STATED GOAL: Tally the lines in the entries below that contain the string "panel". Give only the number.

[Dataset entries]
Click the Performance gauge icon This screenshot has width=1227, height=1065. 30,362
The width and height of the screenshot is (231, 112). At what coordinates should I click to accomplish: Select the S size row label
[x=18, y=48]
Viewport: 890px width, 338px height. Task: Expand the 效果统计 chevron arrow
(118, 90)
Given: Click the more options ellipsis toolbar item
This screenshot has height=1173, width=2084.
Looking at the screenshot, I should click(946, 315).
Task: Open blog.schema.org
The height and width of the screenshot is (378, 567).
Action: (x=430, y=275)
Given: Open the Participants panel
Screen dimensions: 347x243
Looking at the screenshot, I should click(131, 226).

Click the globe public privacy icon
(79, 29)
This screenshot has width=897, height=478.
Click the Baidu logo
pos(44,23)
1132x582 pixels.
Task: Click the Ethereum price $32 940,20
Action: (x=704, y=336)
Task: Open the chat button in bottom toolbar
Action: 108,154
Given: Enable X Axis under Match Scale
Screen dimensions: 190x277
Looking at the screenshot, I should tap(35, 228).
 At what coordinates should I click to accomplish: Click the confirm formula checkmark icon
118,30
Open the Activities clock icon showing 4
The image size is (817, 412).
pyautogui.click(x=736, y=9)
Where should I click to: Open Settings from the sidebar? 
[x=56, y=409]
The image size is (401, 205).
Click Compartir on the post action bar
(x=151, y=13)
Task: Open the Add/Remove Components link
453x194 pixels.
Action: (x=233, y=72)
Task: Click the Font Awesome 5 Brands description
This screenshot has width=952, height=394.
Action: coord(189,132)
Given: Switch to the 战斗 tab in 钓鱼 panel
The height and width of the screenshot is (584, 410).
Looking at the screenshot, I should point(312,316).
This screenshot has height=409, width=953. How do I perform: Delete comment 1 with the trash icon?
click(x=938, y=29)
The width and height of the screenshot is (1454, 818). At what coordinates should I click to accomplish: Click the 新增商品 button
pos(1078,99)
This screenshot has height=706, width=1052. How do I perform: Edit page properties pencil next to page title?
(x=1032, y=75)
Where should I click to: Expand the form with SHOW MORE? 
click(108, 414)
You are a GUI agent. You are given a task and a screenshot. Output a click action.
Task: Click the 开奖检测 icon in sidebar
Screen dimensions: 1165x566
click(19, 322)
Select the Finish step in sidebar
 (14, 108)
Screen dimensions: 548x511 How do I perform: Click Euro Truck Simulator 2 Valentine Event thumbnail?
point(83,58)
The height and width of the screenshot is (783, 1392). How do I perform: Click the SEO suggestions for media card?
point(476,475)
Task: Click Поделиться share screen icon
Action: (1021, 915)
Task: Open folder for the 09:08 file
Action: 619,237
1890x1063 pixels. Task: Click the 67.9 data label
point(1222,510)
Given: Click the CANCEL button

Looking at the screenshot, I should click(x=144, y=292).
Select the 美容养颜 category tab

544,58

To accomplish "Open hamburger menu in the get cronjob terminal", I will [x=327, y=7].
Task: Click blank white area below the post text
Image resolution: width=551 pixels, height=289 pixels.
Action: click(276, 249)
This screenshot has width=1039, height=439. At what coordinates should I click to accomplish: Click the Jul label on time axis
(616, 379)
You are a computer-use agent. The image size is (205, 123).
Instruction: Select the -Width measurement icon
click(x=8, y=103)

WORKED SOLUTION: 2